When determining the most appropriate screen for your project, the projection screen should be considered as part of a projection system rather than as a standalone product. When determining the most appropriate screen surface for any project a range of considerations need to be taken into account including the intended screen size, projector being employed in the system, room décor.

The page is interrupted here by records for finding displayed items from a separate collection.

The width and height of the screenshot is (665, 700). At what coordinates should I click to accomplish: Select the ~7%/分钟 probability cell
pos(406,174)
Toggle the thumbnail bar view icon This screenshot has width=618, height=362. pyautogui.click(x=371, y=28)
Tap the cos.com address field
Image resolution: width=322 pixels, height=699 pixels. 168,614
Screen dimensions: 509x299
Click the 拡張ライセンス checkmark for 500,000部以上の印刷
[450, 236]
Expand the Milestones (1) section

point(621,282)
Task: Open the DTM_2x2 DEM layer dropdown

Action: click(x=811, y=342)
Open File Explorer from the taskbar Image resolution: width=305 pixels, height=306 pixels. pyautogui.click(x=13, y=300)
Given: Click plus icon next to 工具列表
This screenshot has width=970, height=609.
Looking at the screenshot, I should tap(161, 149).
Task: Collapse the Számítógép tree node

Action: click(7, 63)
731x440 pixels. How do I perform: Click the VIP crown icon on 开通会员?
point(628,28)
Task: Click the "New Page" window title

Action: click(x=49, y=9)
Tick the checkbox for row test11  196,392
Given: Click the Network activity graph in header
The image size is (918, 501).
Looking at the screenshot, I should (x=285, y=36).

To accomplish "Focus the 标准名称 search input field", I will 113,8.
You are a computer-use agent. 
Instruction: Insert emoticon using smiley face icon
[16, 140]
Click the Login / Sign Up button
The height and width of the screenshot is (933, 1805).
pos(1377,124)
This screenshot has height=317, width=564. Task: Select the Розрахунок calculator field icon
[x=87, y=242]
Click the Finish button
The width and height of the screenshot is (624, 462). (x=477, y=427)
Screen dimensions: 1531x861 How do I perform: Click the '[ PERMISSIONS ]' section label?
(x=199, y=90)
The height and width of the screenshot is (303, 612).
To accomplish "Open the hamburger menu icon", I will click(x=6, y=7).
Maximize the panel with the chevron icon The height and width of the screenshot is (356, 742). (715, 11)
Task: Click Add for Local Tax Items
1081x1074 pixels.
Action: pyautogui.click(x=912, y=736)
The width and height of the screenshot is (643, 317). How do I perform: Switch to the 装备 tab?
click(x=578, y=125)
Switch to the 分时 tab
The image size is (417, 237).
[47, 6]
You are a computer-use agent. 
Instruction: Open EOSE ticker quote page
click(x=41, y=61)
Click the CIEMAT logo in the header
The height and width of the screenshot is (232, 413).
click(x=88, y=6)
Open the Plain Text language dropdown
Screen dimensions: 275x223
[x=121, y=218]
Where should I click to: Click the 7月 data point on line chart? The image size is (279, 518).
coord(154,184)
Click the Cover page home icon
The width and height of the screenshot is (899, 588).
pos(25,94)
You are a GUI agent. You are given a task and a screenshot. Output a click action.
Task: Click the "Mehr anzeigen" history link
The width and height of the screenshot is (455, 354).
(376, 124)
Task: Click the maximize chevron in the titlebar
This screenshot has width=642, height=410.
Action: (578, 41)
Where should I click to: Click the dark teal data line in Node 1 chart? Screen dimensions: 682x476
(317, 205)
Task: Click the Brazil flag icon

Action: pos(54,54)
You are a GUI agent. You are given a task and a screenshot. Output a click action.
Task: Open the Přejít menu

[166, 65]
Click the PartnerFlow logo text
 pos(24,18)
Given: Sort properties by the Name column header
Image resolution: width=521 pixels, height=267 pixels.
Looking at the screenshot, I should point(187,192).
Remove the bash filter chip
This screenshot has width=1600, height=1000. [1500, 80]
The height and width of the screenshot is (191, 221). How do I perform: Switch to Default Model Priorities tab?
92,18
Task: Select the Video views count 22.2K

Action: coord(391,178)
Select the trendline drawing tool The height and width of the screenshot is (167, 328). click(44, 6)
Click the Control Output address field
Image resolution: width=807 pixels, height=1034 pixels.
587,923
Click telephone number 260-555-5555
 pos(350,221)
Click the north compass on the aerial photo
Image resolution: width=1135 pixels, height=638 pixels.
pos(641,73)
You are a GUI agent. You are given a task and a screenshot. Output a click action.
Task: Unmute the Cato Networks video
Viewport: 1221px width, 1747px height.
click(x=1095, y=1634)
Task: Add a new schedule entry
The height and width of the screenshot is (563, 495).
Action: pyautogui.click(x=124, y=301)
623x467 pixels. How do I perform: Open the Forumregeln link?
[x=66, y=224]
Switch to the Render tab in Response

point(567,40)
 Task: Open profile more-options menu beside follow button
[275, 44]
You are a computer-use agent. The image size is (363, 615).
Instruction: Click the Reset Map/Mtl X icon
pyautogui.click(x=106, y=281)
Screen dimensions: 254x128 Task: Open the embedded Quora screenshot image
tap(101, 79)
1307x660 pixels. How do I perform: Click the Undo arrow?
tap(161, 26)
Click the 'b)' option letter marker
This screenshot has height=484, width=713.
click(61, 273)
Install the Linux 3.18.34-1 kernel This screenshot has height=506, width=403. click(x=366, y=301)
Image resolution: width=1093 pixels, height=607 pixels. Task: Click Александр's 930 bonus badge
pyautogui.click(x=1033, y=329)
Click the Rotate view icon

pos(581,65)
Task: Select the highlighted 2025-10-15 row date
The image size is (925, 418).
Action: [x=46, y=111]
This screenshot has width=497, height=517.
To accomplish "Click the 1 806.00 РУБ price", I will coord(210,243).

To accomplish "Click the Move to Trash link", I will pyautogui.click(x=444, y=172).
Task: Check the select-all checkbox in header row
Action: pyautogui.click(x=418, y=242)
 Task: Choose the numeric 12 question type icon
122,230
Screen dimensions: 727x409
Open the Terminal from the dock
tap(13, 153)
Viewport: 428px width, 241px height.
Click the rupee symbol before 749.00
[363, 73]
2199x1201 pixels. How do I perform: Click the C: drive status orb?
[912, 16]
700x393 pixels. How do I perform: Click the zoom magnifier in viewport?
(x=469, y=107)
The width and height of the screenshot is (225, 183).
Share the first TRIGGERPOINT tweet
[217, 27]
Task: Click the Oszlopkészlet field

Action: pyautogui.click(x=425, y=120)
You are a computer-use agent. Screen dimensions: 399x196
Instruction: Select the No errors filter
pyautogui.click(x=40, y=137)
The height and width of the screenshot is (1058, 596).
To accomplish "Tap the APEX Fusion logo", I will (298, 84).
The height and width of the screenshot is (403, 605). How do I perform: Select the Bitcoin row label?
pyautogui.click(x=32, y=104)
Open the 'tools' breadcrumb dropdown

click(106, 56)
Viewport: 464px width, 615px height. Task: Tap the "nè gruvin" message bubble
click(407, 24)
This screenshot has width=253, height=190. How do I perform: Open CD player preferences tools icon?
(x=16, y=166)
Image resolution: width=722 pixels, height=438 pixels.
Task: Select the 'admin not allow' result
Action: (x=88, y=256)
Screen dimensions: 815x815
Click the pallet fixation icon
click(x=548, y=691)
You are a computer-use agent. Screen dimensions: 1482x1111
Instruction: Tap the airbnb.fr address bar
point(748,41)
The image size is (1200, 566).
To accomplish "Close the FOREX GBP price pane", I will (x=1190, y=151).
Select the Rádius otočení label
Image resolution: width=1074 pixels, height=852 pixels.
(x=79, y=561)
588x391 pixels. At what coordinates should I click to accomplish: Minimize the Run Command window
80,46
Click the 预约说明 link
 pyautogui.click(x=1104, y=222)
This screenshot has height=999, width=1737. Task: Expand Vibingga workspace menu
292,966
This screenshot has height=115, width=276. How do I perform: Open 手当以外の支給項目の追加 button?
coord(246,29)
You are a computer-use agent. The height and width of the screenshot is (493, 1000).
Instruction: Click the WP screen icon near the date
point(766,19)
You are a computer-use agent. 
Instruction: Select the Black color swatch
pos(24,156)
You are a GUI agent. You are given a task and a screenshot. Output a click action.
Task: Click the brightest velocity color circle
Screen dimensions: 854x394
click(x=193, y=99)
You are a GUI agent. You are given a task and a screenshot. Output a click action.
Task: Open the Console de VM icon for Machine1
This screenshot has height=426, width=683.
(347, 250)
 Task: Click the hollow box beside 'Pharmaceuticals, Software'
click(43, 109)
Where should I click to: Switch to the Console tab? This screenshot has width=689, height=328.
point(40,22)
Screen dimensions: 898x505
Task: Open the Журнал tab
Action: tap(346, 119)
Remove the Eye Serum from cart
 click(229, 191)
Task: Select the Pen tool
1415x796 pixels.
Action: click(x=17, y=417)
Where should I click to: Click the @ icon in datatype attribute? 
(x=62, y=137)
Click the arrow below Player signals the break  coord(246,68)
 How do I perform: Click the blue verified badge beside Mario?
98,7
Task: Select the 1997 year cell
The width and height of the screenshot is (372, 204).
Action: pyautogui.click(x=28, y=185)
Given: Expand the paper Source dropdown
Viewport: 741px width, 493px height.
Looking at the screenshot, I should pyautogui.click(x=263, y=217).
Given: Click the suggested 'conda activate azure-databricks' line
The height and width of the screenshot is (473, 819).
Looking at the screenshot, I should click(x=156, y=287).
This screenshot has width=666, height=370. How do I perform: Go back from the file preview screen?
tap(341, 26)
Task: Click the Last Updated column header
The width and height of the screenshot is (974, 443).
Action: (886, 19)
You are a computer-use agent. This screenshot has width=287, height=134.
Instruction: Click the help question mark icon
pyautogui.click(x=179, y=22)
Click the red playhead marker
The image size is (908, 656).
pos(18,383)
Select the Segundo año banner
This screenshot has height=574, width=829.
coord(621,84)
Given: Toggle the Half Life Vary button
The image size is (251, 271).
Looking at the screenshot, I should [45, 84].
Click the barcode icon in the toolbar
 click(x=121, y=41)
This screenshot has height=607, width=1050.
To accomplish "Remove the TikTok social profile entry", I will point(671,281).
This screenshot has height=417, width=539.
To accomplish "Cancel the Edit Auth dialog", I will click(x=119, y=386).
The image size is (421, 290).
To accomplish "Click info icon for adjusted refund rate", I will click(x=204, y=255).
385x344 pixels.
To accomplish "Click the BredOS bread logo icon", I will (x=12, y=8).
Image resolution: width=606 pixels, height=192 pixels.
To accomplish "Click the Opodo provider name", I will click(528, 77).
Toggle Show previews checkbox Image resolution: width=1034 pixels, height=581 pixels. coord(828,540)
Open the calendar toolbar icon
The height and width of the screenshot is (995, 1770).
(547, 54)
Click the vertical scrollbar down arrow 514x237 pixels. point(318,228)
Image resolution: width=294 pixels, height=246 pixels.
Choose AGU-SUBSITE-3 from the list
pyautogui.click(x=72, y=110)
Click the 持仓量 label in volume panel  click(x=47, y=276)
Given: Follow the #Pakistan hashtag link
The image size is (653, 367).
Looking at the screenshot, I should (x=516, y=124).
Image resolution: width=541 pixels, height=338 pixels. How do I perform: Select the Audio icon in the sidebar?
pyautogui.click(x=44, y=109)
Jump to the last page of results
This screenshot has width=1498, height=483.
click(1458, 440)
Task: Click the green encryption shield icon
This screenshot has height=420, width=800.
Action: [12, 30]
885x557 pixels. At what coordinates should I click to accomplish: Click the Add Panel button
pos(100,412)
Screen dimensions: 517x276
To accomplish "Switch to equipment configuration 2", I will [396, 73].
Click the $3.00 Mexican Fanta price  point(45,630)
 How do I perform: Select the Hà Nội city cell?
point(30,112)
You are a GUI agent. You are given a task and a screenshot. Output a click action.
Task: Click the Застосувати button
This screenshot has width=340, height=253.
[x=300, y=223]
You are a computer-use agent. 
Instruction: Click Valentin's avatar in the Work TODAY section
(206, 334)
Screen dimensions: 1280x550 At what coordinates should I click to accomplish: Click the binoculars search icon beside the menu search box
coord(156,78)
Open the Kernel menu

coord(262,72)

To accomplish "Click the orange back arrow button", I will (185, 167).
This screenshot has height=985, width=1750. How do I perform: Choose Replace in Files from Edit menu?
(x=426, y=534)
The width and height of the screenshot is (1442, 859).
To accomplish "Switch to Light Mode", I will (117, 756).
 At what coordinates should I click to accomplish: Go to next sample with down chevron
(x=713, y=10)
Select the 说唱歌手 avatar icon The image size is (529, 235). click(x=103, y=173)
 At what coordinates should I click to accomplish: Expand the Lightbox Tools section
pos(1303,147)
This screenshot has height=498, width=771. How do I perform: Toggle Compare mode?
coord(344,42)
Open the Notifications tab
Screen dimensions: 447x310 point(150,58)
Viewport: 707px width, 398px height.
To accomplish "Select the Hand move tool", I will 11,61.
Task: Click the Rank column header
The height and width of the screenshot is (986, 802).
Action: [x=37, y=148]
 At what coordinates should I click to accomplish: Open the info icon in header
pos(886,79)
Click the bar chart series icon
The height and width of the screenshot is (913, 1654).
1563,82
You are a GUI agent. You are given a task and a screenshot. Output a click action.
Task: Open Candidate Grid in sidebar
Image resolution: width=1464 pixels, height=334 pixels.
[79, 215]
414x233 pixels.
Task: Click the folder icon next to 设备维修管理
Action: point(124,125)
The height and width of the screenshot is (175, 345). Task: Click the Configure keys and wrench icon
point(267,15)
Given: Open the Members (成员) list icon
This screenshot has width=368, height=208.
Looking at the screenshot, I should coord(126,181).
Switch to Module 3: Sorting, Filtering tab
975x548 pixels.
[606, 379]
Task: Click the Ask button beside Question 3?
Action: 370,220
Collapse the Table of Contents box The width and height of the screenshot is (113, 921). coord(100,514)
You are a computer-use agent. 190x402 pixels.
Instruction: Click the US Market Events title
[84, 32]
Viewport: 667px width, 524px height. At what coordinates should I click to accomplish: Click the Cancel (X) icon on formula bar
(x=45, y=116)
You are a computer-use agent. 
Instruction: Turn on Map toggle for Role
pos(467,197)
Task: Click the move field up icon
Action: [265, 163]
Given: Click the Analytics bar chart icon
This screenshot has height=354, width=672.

A quality screen manufacturer will offer a range of projection surfaces for their products to ensure that the optimal solution is used in the project. To this end, Stewart Filmscreen, a company that has been manufacturing bespoke projection screens for over 70 years for the very companies making the movies that you view at home, has a range of nine front projection surfaces to select from as well as numerous custom surfaces for specialist applications. With their products, a Stewart screen enables you view the movie as intended by the filmmaker.
Watch this space
When watching a movie or television program in your theatre or media room, you are only looking at a single item: the screen. The screen is the final link in determining the quality of the image that you will view. Like speakers and power amplification, a projection screen is a product that is typically purchased once for a system. Unlike content delivery products that change on a regular basis due to technology changes, your projection screen will usually last the life of your theatre. So it only makes sense to invest a bit more in a product that is not only going to provide optimal image quality but will also last for the duration of the theatre. Stewart Filmscreen have long been considered the reference for image quality for projection screens. With every product custom manufactured to specification, you can be sure that you are purchasing the most appropriate solution for your system.